Ancient America: The Influences of Greece and Rome on the Political and Ideological Development of the United States
Education in the early American Republic was deeply rooted in antiquity. Based on the traditional model of the European curriculum, the study of ancient Greek and Latin grammar and the reading of primary texts occupied a good portion of the days of white males who were fortunate enough to receive an education (Bederman 4). As Meyer Reinhold states, “The dominance of classical education was preserved by the force of tradition, the influence of clergymen in the governance of schools and colleges, and the social status attaching to classical education” (Reinhold 221). Because the learning of Greek and Latin was—and continues to be—a time consuming feat, it was only those individuals whose family could afford for their child to spend their time studying the ancient languages that received an education. Therefore, because of its elitist nature, with the classical education naturally came a higher social status. Of the fifty-six men who debated the Declaration of Independence at the Continental Congress, twenty-seven had received some amount of higher education, and out of the thirty-nine men who signed the Constitution, twenty-three had earned a college degree (Bederman 7).
While Classics constituted a large portion of the educational system employed throughout the American colonies, there were limitations to the classical scholarship that could be carried out. On the one hand, Richard M. Gummere makes the argument that the classical sources that were available in the colonies were not read in translation but in the original Latin or Greek. He states, “Most of the Convention delegates were at home in Latin, and some in Greek” (Gummere 4). Because of their proficiency, they did not have to rely on English translations. In contrast, David J. Bederman argues that the colonists did, in fact, have to rely on English translations, not because of a lack of necessary philological knowledge but because the available editions were often corrupt (Bederman 13). Alongside textual corruption, the available editions of the Greek and Latin texts often omitted those passages that were seen by members of the colonies to be morally corrupting or to be promoting a polytheistic religious ideology and subsequently going against the monotheistic religion practiced by most colonists.1 The colonists’ understanding of the classical world was not complete due to the corruption of the editions and the sources having been purposefully edited to adhere to their religious beliefs and practices.
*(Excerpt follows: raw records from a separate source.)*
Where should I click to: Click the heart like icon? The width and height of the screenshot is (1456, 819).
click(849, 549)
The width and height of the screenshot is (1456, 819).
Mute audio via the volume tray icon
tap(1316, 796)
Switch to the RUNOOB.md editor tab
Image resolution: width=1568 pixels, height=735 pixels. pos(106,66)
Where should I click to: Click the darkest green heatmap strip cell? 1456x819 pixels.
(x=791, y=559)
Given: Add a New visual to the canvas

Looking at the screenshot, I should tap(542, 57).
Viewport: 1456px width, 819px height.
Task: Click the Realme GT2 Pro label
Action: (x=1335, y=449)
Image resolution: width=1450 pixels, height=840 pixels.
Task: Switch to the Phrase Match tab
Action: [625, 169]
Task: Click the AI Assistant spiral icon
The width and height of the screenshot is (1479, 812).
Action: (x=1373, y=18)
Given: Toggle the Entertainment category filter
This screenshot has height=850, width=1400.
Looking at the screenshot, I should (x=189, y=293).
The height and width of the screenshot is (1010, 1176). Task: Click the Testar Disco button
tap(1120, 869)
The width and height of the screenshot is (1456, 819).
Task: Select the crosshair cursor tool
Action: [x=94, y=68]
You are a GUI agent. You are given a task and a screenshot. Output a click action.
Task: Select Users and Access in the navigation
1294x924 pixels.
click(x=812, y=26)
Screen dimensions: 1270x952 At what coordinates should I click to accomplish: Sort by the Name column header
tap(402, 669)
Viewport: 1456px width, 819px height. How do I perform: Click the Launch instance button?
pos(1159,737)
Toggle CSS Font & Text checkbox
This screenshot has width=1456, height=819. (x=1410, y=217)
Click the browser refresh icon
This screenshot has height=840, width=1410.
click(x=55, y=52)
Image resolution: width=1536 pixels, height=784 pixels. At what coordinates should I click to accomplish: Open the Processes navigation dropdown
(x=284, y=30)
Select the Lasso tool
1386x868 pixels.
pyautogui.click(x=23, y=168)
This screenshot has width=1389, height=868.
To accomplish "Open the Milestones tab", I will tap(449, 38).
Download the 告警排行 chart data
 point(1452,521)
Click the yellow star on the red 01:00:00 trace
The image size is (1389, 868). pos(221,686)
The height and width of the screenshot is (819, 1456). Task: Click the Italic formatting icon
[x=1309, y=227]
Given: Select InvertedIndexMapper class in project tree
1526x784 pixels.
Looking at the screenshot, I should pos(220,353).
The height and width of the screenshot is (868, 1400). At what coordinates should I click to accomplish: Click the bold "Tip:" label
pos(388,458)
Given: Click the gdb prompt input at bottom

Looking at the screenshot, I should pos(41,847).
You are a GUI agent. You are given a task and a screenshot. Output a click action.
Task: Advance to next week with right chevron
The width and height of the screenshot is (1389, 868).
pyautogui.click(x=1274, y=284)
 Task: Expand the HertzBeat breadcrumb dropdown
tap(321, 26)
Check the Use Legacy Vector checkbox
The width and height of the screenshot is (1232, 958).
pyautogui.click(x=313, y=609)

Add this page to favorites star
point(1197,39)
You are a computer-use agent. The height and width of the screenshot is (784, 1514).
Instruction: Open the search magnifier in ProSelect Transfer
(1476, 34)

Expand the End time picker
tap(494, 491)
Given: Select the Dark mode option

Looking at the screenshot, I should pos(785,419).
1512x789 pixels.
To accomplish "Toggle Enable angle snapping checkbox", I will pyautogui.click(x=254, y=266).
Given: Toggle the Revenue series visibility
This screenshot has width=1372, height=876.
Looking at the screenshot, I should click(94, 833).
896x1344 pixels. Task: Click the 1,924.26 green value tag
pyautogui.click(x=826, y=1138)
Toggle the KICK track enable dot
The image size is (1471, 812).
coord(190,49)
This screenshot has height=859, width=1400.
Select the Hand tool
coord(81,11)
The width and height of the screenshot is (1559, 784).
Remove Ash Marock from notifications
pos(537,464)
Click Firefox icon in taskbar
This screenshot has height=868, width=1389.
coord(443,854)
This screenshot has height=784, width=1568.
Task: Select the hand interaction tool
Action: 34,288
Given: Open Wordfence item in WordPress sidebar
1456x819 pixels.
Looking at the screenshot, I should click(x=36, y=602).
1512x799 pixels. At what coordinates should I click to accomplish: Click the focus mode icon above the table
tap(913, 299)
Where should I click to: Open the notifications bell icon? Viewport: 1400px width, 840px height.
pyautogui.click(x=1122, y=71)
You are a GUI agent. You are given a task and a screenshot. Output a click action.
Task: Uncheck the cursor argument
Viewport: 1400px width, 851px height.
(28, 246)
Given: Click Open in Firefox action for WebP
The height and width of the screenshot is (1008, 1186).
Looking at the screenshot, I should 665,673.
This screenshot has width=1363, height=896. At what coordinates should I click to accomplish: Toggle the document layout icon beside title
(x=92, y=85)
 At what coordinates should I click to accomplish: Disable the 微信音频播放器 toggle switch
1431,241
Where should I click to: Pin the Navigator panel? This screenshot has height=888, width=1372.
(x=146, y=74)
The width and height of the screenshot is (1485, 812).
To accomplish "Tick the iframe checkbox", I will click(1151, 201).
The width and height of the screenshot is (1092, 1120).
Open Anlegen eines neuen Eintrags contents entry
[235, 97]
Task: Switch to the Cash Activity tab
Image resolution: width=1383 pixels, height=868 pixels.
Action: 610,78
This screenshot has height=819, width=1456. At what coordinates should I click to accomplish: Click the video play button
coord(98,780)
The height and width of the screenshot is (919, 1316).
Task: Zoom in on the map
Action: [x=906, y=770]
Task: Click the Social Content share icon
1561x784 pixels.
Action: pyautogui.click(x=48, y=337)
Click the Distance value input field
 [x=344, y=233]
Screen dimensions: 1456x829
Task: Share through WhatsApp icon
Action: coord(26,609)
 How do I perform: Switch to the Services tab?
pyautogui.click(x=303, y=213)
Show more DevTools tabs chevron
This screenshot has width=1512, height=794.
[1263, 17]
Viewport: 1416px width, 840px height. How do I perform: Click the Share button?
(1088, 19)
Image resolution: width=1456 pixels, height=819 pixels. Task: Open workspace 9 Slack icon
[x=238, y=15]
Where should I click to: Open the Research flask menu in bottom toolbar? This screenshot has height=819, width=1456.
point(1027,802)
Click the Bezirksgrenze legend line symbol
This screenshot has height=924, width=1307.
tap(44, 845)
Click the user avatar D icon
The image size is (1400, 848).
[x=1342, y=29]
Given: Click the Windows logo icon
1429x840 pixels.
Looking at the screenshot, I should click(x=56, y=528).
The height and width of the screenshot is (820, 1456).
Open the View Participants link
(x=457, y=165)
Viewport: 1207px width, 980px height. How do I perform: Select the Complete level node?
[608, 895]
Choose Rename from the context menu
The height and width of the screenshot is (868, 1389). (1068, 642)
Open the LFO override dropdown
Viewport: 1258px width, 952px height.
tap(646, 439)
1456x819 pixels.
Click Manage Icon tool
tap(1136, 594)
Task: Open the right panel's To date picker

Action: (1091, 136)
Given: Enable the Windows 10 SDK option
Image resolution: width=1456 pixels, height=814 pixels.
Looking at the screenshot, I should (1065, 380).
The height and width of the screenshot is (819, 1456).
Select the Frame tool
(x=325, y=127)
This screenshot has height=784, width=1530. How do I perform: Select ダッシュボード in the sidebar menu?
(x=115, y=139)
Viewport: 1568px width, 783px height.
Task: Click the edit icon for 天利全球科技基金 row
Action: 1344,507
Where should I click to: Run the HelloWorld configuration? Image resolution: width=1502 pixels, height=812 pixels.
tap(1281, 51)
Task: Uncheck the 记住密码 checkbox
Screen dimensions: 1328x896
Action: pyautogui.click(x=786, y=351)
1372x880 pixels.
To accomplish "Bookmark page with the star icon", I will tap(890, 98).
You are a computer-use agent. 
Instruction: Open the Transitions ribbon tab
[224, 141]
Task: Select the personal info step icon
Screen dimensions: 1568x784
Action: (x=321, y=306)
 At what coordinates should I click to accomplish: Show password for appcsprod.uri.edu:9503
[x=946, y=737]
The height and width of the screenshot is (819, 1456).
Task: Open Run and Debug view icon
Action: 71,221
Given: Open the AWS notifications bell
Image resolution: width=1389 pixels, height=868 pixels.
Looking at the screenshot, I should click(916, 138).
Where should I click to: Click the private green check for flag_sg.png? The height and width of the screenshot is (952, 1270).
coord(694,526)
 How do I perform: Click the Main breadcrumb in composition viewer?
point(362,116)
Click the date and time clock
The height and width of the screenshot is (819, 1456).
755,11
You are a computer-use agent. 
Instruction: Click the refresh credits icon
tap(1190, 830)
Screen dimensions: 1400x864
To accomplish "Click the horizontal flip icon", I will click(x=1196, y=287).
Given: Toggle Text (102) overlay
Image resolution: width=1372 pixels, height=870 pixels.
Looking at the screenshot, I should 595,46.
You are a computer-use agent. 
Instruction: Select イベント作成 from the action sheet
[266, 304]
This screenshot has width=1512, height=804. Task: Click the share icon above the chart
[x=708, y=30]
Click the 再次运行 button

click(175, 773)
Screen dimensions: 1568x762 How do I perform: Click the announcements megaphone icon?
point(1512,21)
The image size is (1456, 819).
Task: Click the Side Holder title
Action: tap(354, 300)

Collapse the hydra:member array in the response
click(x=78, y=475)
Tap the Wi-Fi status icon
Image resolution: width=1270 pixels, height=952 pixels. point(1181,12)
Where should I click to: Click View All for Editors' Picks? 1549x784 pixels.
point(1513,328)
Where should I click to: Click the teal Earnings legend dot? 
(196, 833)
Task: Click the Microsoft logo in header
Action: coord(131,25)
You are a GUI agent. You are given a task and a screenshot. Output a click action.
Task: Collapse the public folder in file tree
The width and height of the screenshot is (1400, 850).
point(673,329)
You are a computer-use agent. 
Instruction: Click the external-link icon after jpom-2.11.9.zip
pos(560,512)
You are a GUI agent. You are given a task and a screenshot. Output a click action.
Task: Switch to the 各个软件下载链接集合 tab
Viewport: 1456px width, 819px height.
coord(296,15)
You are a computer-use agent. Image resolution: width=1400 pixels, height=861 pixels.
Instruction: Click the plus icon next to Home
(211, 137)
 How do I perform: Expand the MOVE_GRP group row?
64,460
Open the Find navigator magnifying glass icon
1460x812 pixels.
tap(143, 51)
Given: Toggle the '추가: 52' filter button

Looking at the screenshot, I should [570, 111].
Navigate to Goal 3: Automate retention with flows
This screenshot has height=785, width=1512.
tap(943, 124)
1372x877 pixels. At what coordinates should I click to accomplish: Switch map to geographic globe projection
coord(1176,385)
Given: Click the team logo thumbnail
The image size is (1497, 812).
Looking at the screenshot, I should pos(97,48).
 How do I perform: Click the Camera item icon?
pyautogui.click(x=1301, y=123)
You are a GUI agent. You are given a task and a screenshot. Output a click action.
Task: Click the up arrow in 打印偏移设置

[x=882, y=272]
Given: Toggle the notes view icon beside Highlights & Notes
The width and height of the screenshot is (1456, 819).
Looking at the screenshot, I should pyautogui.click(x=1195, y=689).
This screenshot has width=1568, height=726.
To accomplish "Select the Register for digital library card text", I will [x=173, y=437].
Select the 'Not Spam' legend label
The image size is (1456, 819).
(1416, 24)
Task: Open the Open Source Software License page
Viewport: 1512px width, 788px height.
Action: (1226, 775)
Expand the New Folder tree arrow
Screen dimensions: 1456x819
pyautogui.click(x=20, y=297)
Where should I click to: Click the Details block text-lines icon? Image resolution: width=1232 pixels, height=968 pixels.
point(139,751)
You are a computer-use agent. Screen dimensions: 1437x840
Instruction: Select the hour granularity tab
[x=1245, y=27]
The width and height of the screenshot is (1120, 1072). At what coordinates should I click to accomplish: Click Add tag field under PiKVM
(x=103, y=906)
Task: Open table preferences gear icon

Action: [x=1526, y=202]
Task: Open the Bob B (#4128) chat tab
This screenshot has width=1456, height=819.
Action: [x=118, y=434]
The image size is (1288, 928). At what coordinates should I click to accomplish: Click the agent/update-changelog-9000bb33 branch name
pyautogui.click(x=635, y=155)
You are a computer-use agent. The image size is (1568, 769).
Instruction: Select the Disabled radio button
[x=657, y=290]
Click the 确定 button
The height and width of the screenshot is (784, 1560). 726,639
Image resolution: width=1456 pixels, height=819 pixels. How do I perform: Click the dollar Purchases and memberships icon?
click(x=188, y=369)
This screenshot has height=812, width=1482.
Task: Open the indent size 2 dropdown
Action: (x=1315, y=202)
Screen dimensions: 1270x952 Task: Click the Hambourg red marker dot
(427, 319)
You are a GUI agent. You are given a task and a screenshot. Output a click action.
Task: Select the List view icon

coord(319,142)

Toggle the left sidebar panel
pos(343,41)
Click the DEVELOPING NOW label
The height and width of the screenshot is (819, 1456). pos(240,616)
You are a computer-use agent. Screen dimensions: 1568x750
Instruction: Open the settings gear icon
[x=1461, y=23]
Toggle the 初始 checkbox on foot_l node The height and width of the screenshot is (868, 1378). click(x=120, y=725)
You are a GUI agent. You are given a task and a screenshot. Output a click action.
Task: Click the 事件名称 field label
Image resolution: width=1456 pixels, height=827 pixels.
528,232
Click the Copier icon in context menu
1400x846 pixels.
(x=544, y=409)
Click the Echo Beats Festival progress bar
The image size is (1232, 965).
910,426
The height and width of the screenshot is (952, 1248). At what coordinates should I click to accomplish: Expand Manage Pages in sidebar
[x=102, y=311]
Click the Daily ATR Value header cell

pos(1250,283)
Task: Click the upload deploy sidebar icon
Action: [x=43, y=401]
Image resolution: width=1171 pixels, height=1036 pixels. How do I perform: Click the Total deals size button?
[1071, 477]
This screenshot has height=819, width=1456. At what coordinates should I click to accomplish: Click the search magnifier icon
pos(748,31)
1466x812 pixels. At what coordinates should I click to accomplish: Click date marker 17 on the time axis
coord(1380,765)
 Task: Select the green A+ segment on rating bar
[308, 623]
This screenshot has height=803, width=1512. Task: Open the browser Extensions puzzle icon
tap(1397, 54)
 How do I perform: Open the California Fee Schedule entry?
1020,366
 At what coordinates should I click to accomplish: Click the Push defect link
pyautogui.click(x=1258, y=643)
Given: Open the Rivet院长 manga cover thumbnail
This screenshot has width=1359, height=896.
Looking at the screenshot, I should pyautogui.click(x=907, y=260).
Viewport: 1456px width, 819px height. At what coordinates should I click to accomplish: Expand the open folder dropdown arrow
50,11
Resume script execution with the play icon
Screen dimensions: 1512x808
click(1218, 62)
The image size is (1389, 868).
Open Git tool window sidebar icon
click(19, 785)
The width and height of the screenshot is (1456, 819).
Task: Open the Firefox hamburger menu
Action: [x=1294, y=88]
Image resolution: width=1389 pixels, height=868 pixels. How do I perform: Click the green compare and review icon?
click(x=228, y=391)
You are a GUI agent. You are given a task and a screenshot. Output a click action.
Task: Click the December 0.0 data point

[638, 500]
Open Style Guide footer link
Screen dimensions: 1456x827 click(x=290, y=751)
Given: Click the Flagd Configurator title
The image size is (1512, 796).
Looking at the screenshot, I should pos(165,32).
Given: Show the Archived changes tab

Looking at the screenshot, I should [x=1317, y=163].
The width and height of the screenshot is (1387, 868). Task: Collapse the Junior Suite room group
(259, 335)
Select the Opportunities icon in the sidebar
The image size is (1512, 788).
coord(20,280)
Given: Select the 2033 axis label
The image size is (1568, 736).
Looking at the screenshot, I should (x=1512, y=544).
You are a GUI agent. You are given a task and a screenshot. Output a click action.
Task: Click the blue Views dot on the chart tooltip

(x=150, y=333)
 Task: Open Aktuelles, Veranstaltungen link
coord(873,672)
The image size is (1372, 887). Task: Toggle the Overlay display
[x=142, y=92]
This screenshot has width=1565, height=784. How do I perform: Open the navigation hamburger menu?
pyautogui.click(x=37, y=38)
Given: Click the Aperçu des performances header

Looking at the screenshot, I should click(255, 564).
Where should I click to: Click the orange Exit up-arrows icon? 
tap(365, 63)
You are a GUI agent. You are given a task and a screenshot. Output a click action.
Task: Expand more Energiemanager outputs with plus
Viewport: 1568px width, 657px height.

Bederman describes the classical sources and their relationship with the colonists in the following manner: “The classics were what they were: a common body of material, commonly used, or misused, by educated men for their own purposes” (Bederman 14).
As previously stated, the classical curriculum employed in the primary and secondary schools, and in the colleges and universities established throughout the colonies, was adopted from the traditional European curriculum. It was not originally conceived by the colonists, but it was utilized by them due to its being a point of familiarity, and in order to show their former oppressors that they too were educated, elite, sophisticated, and—most importantly—they were not inferior. However, not everyone in the colonies used the classical model for their educational purposes. For example, the Quaker communities opted for an education that taught “practical subjects” and focused on the grammar of the English language, as opposed to languages which were no longer spoken (Reinhold 222). The Puritans, also, feared that a classical education would diminish the superiority of their own religious teachings and would result in the moral decline of the people (Reinhold 221).
As was previously touched upon, there did exist an air of elitism that was attached to the classical education that the colonists of the upper classes received. One had to be able not only to afford the cost of schooling, but also to devote substantial amounts of time to the learning of ancient Greek and Latin, time which could have been utilized for more financially profitable endeavors. Even when a student reached the university, their education continued to be rooted in the study of antiquity. Questioning the necessity of learning the grammar of dead languages, during the early eighteenth century and post-American Revolution there were those colonists who began to argue that the laborious learning of both Greek and Latin was no longer pragmatic, and that this curriculum did not allow education for all. Instead, they advocated for vocational training and the study of subjects that were deemed useful, such as the English language. Reinhold argues, “Despite the continuity and strength of the classical tradition in colonial America, the widespread faith in education among all classes of the population raised questions about the value of a classical education for all students” (Reinhold 222). The life of every individual did not lie on the same trajectory, nor did everyone reside in the upper social classes that allowed them the luxury to learn Greek and Latin. As a result, there existed a growing concern for those students who needed an education but would not profit from the learning of the classical languages. Therefore, many began calling for the complete elimination of Classics’ prominent role at the head of the school curriculum and its replacement with useful subjects.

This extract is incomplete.